Cependant, le Venezuela hésite à répondre aux vœux des États-Unis et impose ses conditions. Les demandes les plus importantes sont la levée de toutes les sanctions, la reconnaissance de la souveraineté vénézuélienne et le retour à la normale des relations avant toute autre démarche. Ce qui est loin de vouloir dire que Caracas va sauver les États-Unis, répondre à ses besoins en pétrole et tourner le dos à la Russie, avec laquelle elle a des accords économiques et de sécurité bien établis à long terme.
Les États-Unis se sont aussi tournés vers l’Iran en voulant accélérer la conclusion de l’accord sur nucléaire. Mais la démarche s’est heurtée au mur russe, qui a demandé un consentement écrit à la poursuite de la coopération militaro-économique entre Moscou et Téhéran. C’est un indice de la réponse de l’Iran à la Russie en ne permettant pas aux États-Unis de dépendre du pétrole iranien plutôt que russe. Le Venezuela et l’Iran donneraient-ils une bouée de sauvetage à l’administration américaine, qui impose des sanctions à leurs deux peuples depuis de nombreuses années, alors que la Russie les a aidés avec ses capacités?
Le prix du pétrole en mars 2020 était d’environ 16 dollars le baril. Il a atteint le mur des 140 dollars ces derniers jours, et demain, le prix va augmenter suite aux sanctions pétrolières américaines. Moscou compensera les sanctions américaines sur les importations de pétrole avec l’augmentation du prix du pétrole dans le monde. Les sanctions pétrolières américaines n’arrêteront certainement pas la guerre en Ukraine, ce que ferait un accord de neutralité entre Kiev et Moscou.
L’Iran et le Venezuela ne vendront certainement pas leurs excédents et leurs réserves de pétrole pour faire baisser leur prix et aider les États-Unis à atteindre leurs objectifs, alors qu’ils peuvent vendre très peu de pétrole à un prix très élevé et mettre Biden dans l’embarras tout en soutenant la Russie.

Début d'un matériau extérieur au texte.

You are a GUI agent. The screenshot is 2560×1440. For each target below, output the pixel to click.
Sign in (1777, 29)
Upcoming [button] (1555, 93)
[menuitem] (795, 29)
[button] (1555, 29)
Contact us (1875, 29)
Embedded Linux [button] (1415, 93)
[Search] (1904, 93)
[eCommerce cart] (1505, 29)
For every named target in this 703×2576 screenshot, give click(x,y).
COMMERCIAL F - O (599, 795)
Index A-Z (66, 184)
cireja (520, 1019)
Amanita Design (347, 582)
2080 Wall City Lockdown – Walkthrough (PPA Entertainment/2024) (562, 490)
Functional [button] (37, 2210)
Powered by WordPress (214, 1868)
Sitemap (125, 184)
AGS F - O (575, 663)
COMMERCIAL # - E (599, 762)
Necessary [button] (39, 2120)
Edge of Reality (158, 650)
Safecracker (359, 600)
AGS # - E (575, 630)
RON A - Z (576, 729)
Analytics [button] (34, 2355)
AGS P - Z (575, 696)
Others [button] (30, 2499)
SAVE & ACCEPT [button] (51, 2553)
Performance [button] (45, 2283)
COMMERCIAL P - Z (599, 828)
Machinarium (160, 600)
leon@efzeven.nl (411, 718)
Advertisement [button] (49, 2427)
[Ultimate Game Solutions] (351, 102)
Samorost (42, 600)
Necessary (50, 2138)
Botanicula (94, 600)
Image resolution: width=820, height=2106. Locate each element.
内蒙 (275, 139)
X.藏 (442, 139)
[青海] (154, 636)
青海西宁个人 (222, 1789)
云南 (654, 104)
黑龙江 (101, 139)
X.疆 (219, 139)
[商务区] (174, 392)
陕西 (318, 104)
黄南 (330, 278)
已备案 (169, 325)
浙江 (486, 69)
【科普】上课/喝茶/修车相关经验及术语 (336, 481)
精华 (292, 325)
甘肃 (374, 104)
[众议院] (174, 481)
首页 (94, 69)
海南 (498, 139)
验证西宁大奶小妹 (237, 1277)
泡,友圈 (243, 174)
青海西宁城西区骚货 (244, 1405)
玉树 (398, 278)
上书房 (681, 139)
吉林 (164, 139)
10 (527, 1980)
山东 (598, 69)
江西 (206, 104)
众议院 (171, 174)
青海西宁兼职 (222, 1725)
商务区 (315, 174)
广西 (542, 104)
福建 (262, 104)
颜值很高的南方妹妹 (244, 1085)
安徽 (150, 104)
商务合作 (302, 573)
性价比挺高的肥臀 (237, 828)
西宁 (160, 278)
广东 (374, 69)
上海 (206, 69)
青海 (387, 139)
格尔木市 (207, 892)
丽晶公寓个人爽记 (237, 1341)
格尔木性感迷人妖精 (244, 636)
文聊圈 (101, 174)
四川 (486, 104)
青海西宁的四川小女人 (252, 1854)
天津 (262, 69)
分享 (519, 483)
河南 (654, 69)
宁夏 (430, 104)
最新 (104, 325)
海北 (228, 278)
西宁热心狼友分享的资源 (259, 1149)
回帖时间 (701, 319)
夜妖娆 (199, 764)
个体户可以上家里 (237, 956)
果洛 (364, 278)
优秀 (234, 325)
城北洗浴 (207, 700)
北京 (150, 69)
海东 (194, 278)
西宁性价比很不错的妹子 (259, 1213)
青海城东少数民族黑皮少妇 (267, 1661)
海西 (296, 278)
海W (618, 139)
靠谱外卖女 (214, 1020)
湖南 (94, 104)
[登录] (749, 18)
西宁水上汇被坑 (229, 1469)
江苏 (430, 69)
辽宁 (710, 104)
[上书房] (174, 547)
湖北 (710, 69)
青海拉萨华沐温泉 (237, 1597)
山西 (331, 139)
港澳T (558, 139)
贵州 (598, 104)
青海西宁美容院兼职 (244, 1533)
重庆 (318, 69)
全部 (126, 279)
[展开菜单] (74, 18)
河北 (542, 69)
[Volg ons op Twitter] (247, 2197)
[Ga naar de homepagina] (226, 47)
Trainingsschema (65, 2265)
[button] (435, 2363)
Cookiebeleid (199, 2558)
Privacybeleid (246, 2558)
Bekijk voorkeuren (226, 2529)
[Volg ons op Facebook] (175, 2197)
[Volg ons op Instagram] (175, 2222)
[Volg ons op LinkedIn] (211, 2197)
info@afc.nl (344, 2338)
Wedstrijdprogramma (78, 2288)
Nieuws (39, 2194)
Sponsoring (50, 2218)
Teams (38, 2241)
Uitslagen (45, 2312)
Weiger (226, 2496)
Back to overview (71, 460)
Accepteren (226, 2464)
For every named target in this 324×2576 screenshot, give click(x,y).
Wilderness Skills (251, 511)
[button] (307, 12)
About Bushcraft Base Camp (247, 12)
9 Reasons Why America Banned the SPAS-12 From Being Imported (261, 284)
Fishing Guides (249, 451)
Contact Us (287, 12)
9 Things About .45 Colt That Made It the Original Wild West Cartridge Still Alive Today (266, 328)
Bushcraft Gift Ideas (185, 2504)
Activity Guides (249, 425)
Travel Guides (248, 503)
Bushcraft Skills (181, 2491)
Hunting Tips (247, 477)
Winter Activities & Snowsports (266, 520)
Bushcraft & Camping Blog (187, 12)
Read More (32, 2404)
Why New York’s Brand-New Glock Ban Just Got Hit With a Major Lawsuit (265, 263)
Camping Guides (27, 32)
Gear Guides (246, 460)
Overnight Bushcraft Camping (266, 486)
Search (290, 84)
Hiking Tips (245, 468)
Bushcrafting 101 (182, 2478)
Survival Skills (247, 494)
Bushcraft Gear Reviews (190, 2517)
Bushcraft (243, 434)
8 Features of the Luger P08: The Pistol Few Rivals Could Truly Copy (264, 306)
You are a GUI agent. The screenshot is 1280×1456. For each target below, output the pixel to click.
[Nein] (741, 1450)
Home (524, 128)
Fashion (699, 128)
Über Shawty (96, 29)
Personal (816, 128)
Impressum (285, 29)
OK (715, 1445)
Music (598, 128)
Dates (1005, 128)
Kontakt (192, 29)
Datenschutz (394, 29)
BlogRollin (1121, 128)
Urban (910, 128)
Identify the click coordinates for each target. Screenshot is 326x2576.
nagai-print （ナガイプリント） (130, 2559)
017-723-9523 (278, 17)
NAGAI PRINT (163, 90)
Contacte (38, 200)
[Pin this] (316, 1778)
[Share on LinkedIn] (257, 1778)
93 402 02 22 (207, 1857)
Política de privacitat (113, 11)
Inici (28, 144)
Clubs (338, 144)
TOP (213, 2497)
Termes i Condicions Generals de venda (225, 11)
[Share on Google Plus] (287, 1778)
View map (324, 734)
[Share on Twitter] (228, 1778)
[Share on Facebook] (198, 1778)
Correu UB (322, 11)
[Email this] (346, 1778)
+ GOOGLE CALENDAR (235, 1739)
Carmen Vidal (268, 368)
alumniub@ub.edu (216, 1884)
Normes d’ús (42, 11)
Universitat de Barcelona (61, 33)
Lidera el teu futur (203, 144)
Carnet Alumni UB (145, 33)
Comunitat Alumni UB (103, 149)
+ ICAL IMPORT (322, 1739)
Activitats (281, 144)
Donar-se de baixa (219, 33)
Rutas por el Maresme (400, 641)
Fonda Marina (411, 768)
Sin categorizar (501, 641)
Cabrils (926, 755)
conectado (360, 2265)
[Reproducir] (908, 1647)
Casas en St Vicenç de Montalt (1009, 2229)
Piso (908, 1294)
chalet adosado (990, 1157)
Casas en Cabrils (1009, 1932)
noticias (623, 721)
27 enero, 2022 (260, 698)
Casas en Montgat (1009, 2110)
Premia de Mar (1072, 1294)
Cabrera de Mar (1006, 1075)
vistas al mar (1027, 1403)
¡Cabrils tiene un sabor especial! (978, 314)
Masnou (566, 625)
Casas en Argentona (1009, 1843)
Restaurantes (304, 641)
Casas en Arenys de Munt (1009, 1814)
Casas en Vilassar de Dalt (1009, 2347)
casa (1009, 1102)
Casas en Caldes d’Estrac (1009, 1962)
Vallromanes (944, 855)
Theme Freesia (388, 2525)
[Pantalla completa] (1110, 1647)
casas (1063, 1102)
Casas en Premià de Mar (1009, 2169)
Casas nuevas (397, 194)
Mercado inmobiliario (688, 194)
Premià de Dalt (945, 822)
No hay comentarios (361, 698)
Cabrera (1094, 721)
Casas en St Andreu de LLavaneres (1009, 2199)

Les affaires et la politique ne convergent pas toujours, mais le temps nous dira comment les États-Unis parviendront à ramener le prix du pétrole à son prix moyen.
Comme pour les autres sanctions occidentales, il existe plusieurs problèmes dont l’Occident n’est peut-être pas préparé aux conséquences en se précipitant vers une guerre économique contre la Russie. Le prix du nickel a enregistré sa plus forte hausse en une journée, soit environ 60 %, en raison des inquiétudes du marché concernant la pénurie d’approvisionnement en provenance de la Russie, troisième producteur mondial de ce métal utilisé dans les technologies et les piles. Le prix de l’acier a suivi en raison des inquiétudes suscitées en Europe par la longévité de la guerre en Ukraine.
Par ailleurs, le secteur de l’aviation civile russe sera touché, mais la Russie a quelques atouts dans sa manche. Des centaines d’avions loués par la Russie à l’Occident ne retourneront pas de sitôt à leurs propriétaires en raison des sanctions et de la fermeture des espaces aériens européen et russe. La Russie affirme que ses avions continueront à opérer sur le continent russe et vers les pays d’Asie et d’Afrique. La Russie a déclaré qu’elle a le droit de payer le bail en roubles, sinon ces avions seront considérés comme une compensation pour la perte qui frappera la compagnie nationale Aeroflot. Avant les sanctions, les bénéfices annuels d’Aeroflot atteignaient environ 491 milliards de dollars. Depuis aujourd’hui, le 8 mars, tous les vols de Moscou vers l’Europe et vice versa sont annulés. Les compagnies européennes qui possèdent ces avions ne récupéreront pas leurs actifs en raison des sanctions et de l’intention de la Russie de les conserver dans le pays.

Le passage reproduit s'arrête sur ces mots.